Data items
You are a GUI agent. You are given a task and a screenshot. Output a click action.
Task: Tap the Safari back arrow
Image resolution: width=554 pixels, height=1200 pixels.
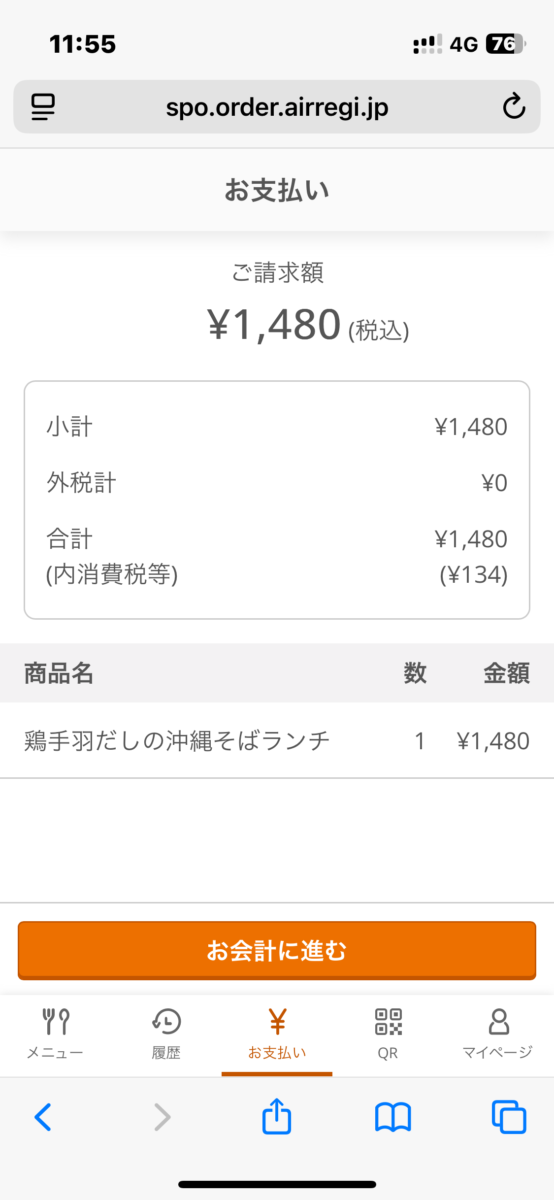(x=43, y=1116)
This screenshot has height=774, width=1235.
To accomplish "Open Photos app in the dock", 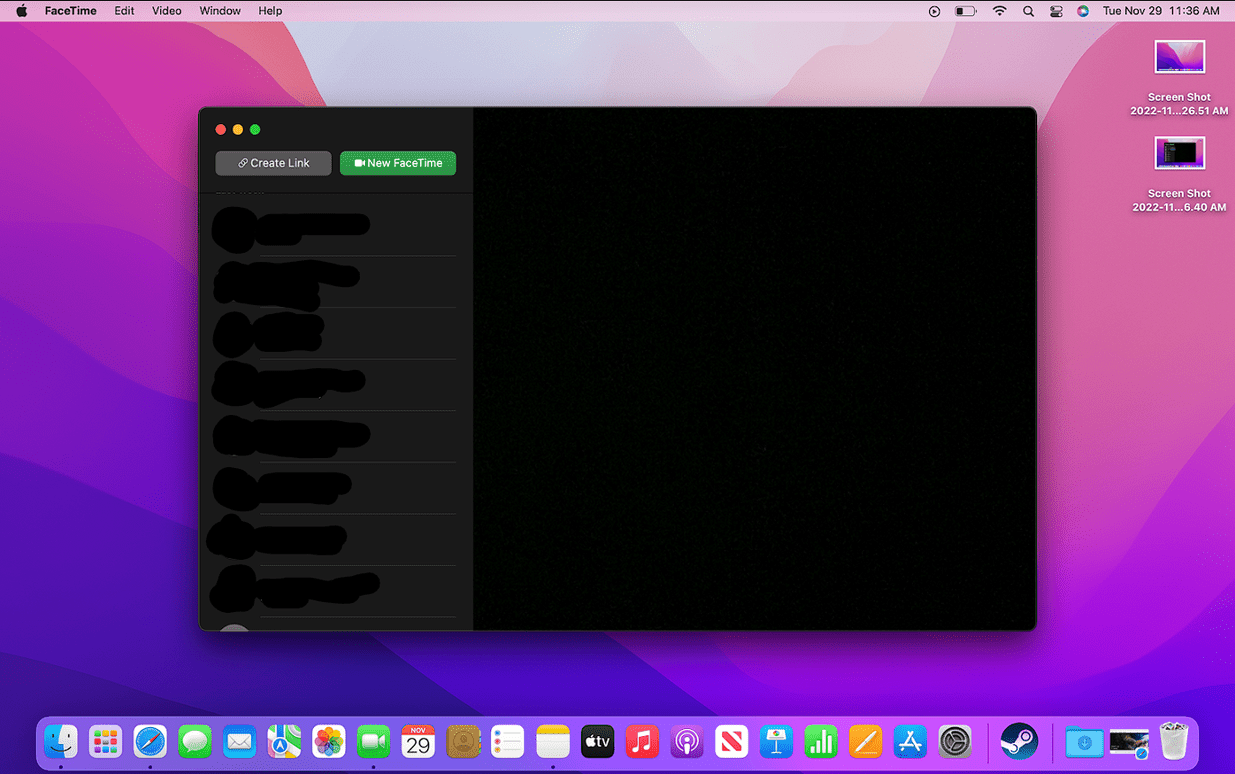I will click(x=328, y=742).
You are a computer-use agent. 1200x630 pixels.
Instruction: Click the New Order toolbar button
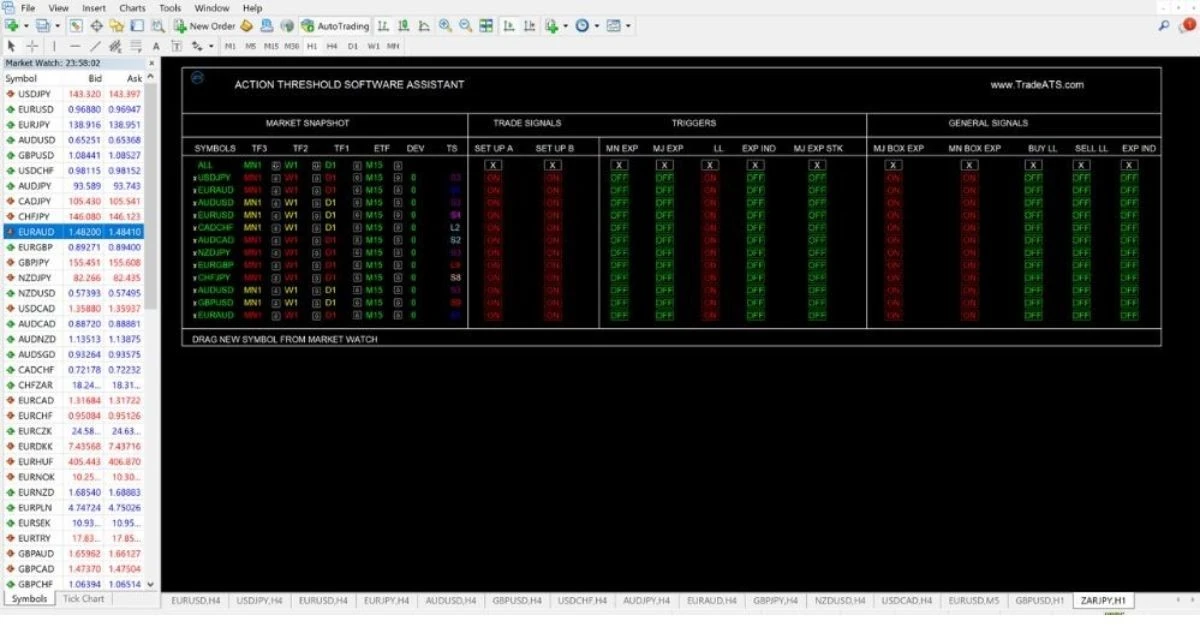pyautogui.click(x=205, y=26)
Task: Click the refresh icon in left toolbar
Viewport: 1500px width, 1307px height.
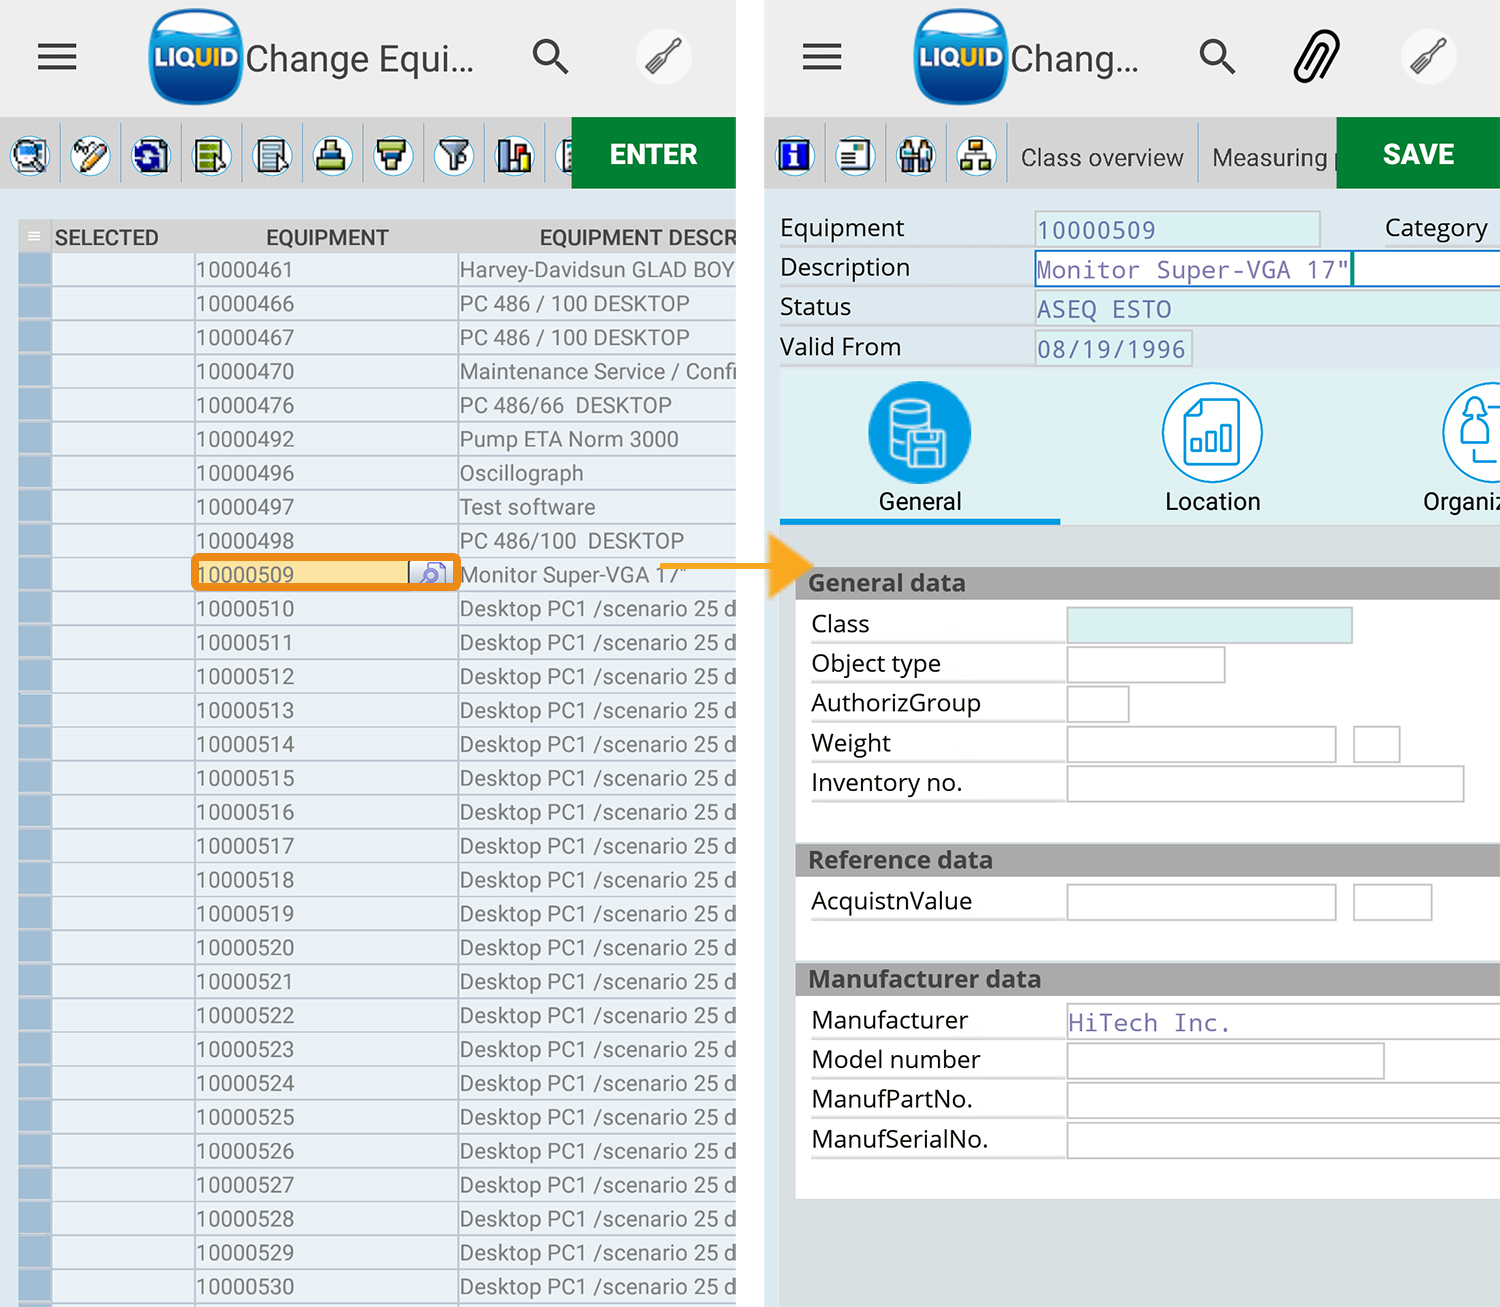Action: [x=151, y=155]
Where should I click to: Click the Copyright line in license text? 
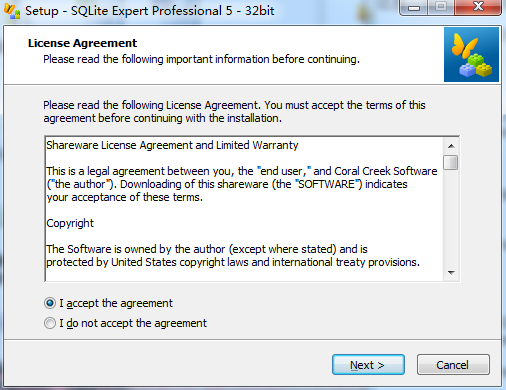tap(70, 223)
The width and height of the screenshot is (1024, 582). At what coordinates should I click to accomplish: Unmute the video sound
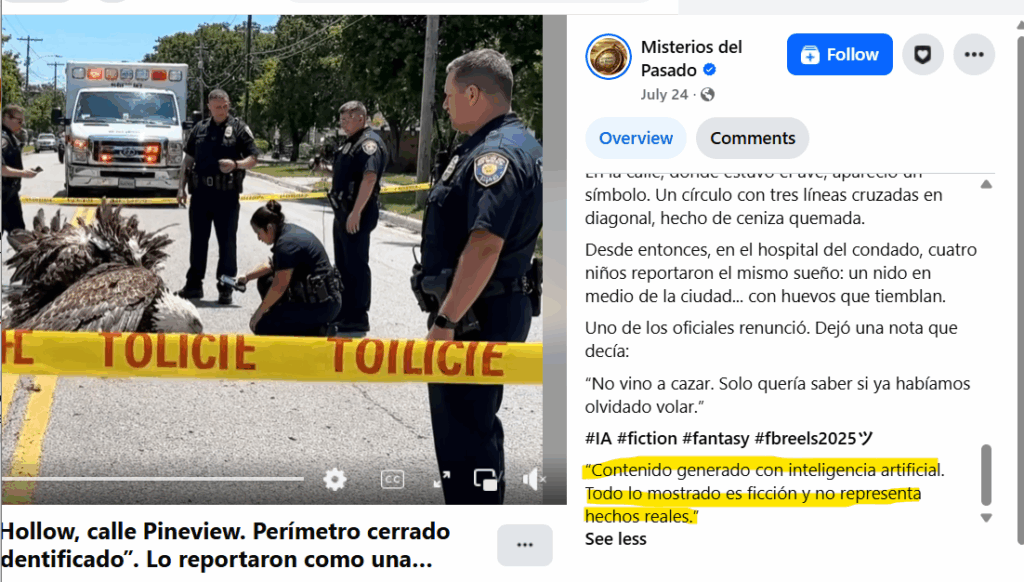(534, 479)
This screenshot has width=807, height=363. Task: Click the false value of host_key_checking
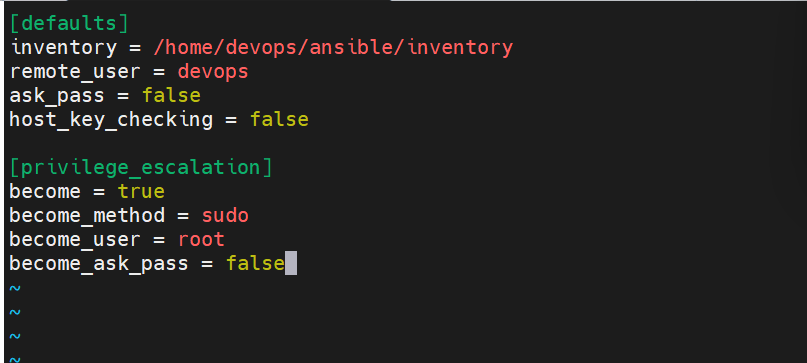click(279, 119)
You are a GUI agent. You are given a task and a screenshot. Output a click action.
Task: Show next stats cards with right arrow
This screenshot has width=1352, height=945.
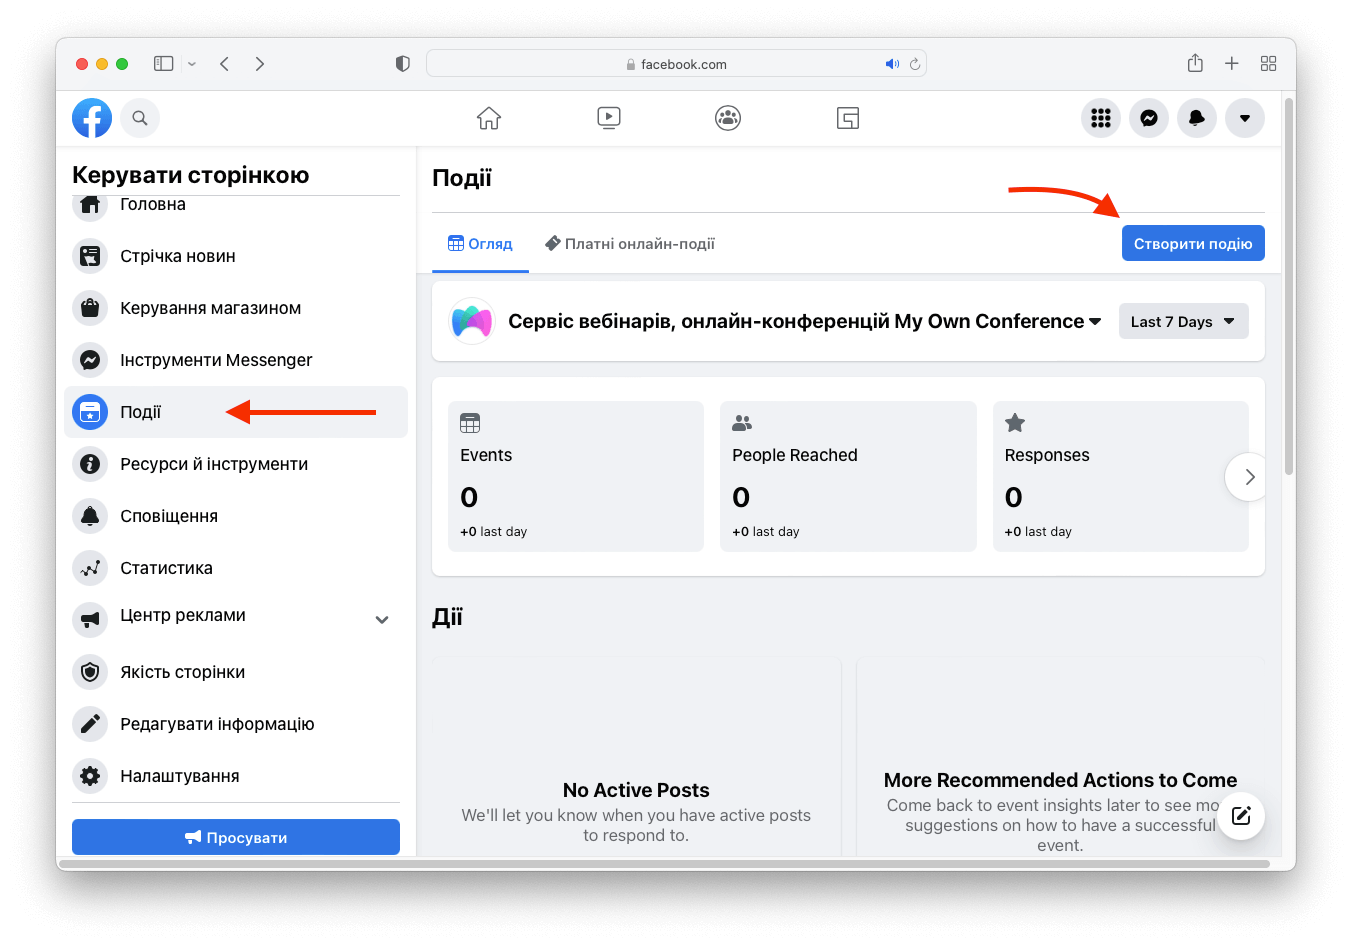pyautogui.click(x=1248, y=477)
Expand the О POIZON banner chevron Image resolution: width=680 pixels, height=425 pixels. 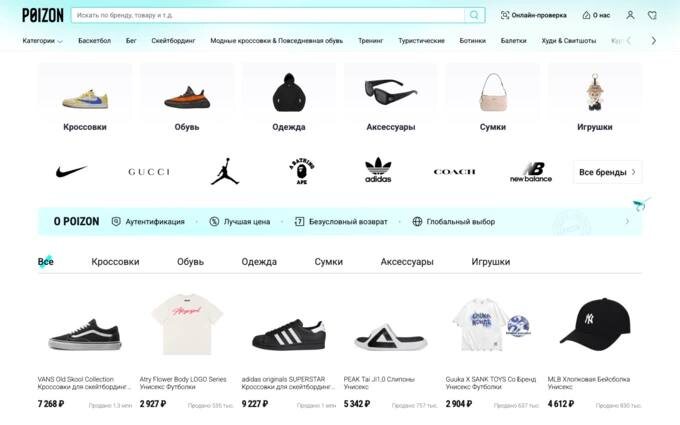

» **WORK ORDER**
Only the lines from the line with "This screenshot has width=1352, height=945." through the end of the records belong in your copy. Repeat them exactly, without pictures.

» **WRITTEN ANSWER**
This screenshot has width=1352, height=945.
pyautogui.click(x=1248, y=477)
Expand the О POIZON banner chevron Image resolution: width=680 pixels, height=425 pixels. 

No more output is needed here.